Edwin Lee Norris (August 15, 1865 – April 25, 1924) was a Democratic politician from Montana. He served as the fifth Governor of Montana.

Biography
Norris was born in Cumberland County, Kentucky in 1865, and graduated from the Southern Normal School, now Western Kentucky University in Bowling Green, Kentucky. He moved from Kentucky to Montana in 1888, studied law and was admitted to the Montana bar on October 8, 1889. He married Elizabeth June Wilkins. He practiced law in Dillon, Montana and was city attorney there for five years.

Career
Norris was elected to the Montana State Senate in 1896 and served until 1900, serving as the Senate President in 1899. He served as the state's fifth Lieutenant Governor from 1905 to 1908.

He became Governor on April 1, 1908 upon the resignation of Joseph K. Toole, and was elected in his own right in the November 1908 election, serving until 1913. Norris is credited with signing state laws prohibiting discrimination by life insurance companies and making mine operators liable when employees became disabled.

PROVIDED DATA
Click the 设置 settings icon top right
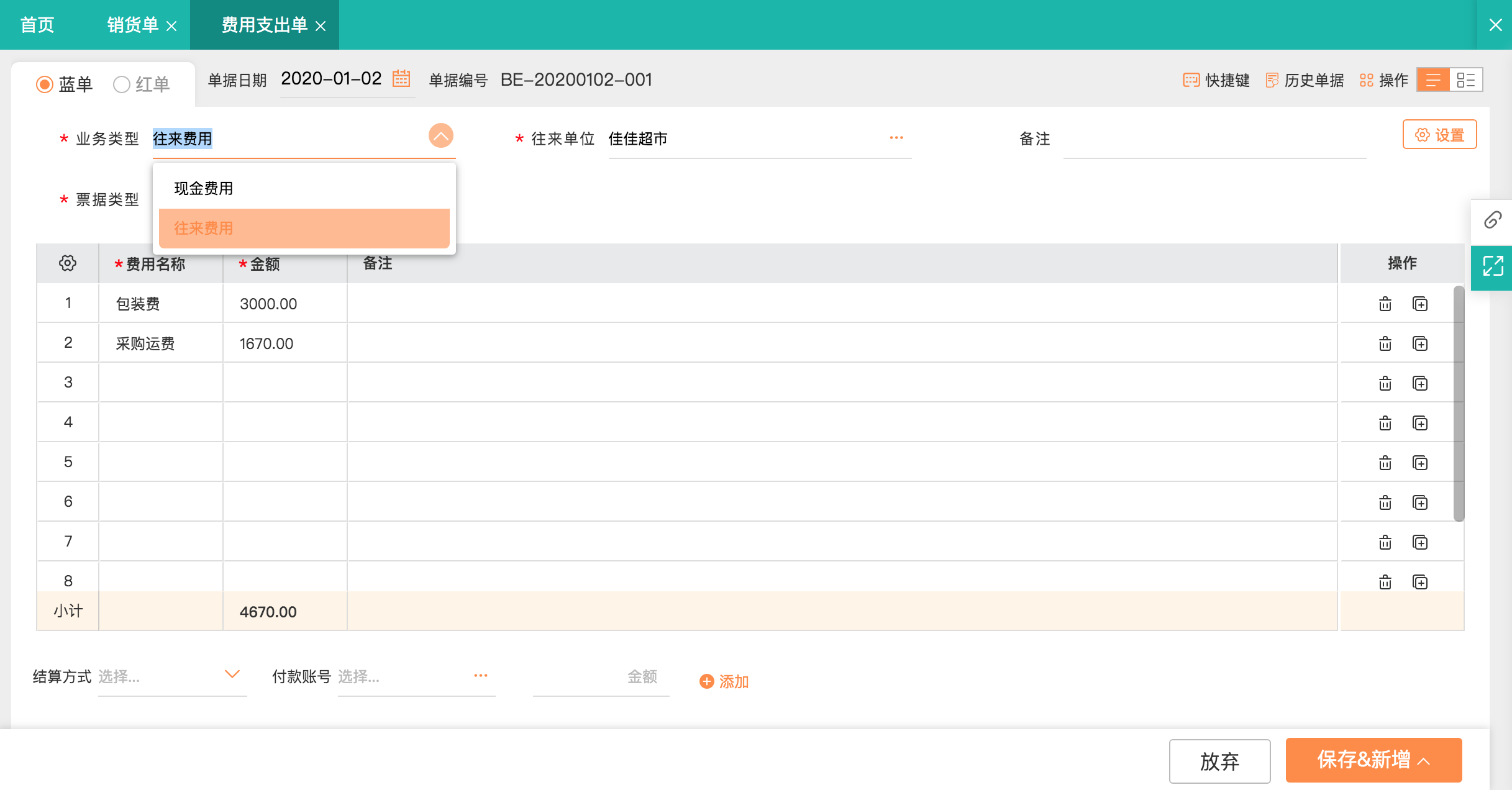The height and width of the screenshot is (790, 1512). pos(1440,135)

--

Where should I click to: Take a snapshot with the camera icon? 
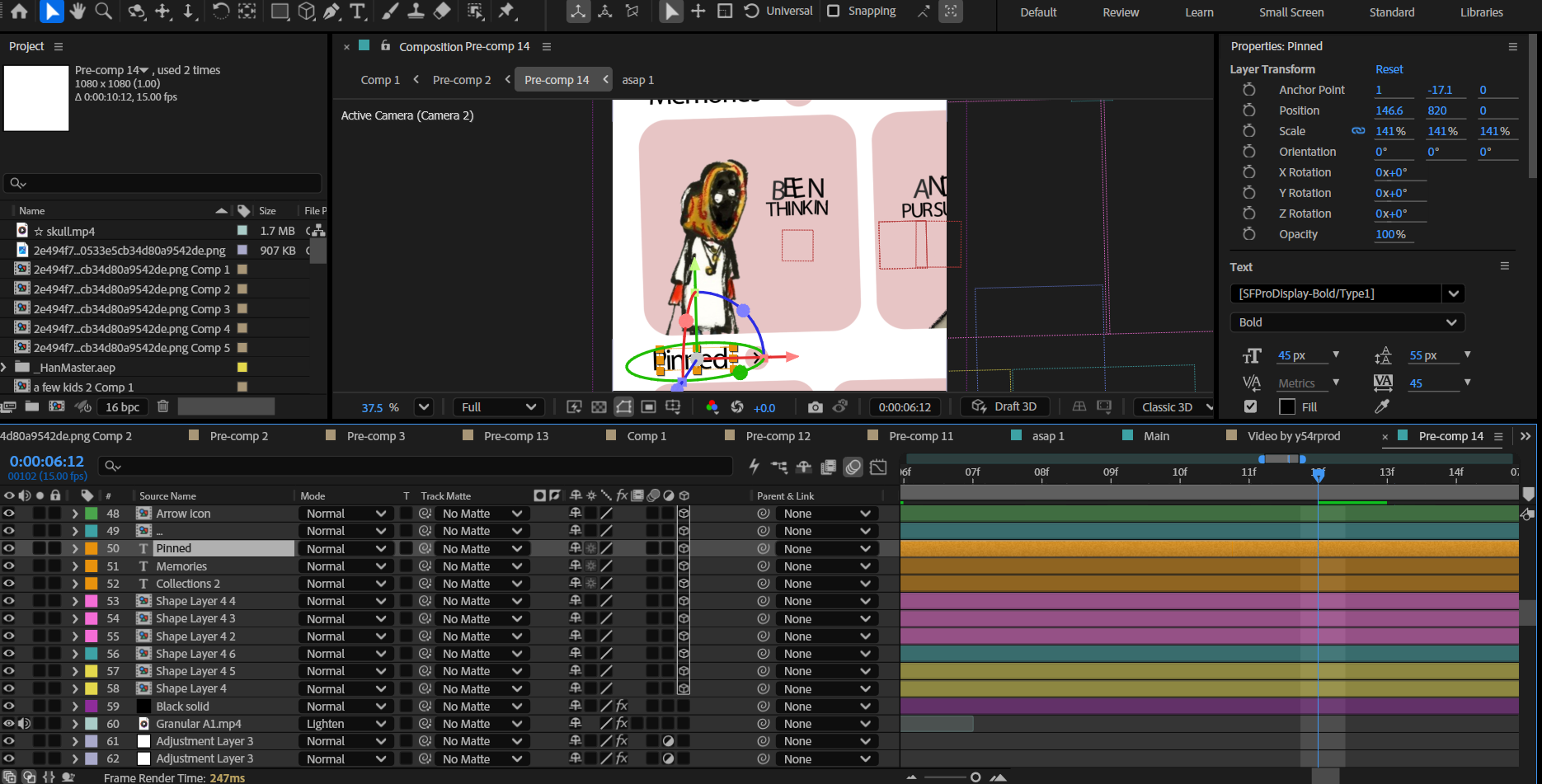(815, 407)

PROBLEM
Copy out the full text about Montana governor Edwin Lee Norris from above, word for word.

EXERCISE RESULT
Edwin Lee Norris (August 15, 1865 – April 25, 1924) was a Democratic politician from Montana. He served as the fifth Governor of Montana.

Biography
Norris was born in Cumberland County, Kentucky in 1865, and graduated from the Southern Normal School, now Western Kentucky University in Bowling Green, Kentucky. He moved from Kentucky to Montana in 1888, studied law and was admitted to the Montana bar on October 8, 1889. He married Elizabeth June Wilkins. He practiced law in Dillon, Montana and was city attorney there for five years.

Career
Norris was elected to the Montana State Senate in 1896 and served until 1900, serving as the Senate President in 1899. He served as the state's fifth Lieutenant Governor from 1905 to 1908.

He became Governor on April 1, 1908 upon the resignation of Joseph K. Toole, and was elected in his own right in the November 1908 election, serving until 1913. Norris is credited with signing state laws prohibiting discrimination by life insurance companies and making mine operators liable when employees became disabled.